Fractured Silhouette
May 17th, 2012, 05:36 PM
Now I really don't want to think about what you mean by, "there's only one way..." But I'm going to assume you mean hurting or killing yourself. I'd just like to point out how death doesn't 'free you' from anything. Perhaps it seems like it will, but it won't. So please don't try it.
Have you considered telling someone you trust about this. Try and explore all options before jumping to a conclusion such as "death is the only way", it may seem like it now, but it's not.
So let me point out a few things: you do belong here, you do deserve happiness, it's not your fault and you most certainly deserve to live. If you want to be happy, then you're going to have to work at it. Please don't expect yourself to become happy all at once because (unfortunately) that's not how life works. So TELL someone please.
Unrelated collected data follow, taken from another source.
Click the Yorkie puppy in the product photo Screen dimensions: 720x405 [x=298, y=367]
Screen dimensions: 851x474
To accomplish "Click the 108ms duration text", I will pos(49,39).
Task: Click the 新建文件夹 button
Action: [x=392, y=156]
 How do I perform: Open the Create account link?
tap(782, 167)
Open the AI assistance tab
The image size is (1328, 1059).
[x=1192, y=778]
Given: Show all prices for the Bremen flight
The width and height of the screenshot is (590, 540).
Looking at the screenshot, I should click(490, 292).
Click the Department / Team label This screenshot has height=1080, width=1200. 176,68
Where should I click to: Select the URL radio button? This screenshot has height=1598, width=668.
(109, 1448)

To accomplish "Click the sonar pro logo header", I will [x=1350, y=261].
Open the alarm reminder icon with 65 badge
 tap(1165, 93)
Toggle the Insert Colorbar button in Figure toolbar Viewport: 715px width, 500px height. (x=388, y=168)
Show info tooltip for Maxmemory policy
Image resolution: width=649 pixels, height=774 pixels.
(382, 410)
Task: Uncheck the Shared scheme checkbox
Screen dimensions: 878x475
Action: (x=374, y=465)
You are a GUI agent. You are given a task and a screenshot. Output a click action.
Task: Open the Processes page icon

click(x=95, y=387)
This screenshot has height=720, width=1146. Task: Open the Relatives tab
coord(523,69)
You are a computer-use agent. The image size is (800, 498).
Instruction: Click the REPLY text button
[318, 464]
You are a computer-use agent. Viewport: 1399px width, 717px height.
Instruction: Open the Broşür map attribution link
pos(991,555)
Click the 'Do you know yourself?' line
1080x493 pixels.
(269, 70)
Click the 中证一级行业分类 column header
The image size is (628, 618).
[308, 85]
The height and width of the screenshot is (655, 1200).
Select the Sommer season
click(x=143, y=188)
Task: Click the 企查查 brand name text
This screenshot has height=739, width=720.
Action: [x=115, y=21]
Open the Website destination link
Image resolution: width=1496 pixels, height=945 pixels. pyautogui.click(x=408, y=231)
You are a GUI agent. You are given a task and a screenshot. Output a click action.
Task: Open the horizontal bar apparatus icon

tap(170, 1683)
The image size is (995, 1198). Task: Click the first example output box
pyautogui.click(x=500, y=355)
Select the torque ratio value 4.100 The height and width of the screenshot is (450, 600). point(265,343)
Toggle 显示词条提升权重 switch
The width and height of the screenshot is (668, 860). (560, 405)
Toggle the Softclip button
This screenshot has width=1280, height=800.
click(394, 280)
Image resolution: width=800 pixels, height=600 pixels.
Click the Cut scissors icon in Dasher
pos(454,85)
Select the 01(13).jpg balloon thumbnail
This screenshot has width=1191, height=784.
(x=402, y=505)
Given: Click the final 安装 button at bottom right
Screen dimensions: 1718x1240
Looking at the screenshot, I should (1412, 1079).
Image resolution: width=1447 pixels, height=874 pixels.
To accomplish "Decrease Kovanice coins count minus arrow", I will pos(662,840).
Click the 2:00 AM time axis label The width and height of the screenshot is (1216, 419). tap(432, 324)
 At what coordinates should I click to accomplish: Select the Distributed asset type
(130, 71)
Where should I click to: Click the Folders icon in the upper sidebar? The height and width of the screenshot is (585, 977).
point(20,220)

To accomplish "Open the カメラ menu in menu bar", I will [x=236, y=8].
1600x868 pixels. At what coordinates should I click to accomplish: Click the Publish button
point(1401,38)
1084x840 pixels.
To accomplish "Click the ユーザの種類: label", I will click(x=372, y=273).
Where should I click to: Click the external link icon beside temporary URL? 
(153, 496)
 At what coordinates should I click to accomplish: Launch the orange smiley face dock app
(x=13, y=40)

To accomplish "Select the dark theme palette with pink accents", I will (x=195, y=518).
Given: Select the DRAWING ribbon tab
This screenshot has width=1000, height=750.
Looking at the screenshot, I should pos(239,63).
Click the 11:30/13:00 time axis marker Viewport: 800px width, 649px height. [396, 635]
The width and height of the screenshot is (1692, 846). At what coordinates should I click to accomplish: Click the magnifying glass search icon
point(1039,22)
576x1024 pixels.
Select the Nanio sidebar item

Even if you think it won't help it's at-least worth a shot, better than dying most certainly.
xXoblivionXx
May 17th, 2012, 06:45 PM
the sad thing is I'm already getting help... I just don't deserve this, I'm being punished.
Carly011
May 17th, 2012, 07:58 PM
no no no no no. YOU DO DESERVE IT. Its sooooo hard to see when your depressed, but you really do. We all deserve happiness!! And you will get there, quitting cutting is just 1 part of it!! Every time you catch your self thinking "i cant do this, im not worth it" stop yourself and think i CAN do this, i AM worth it. Think it even if you dont believe it, eventually you will start believing it :)
xXoblivionXx
May 17th, 2012, 08:06 PM
my day can be perfect but I still can't be happy... something is wrong with me :(
Fractured Silhouette
May 17th, 2012, 08:06 PM
That's good that you're getting help. Just tell them how you're feeling.
No you don't deserve this. (Sorry if this sounds a bit cold) But it's happening anyway, you just have to deal with it in the best way you can.
Who are you being punished by? Parents? Teachers? Try to explain to them that you don't deserve it and give a solid explanation as to why. Or do you feel that life it-self is punishing you? Life is just a series of random events affected by the choices of people (such as you and me), it doesn't go out and decide to pick on people for the fun of it. Just keep going, it'll get better eventually. Even though you can't see it now.
There are loads of people on this site willing to talk to you. So, if it helps, have a conversation with someone.
xXoblivionXx
May 17th, 2012, 08:11 PM
i... punish myself. I cut. Well I have been trying to stop and I haven't for about a week and a half. I don't know if this is all just some type of withdrawal symptom or something.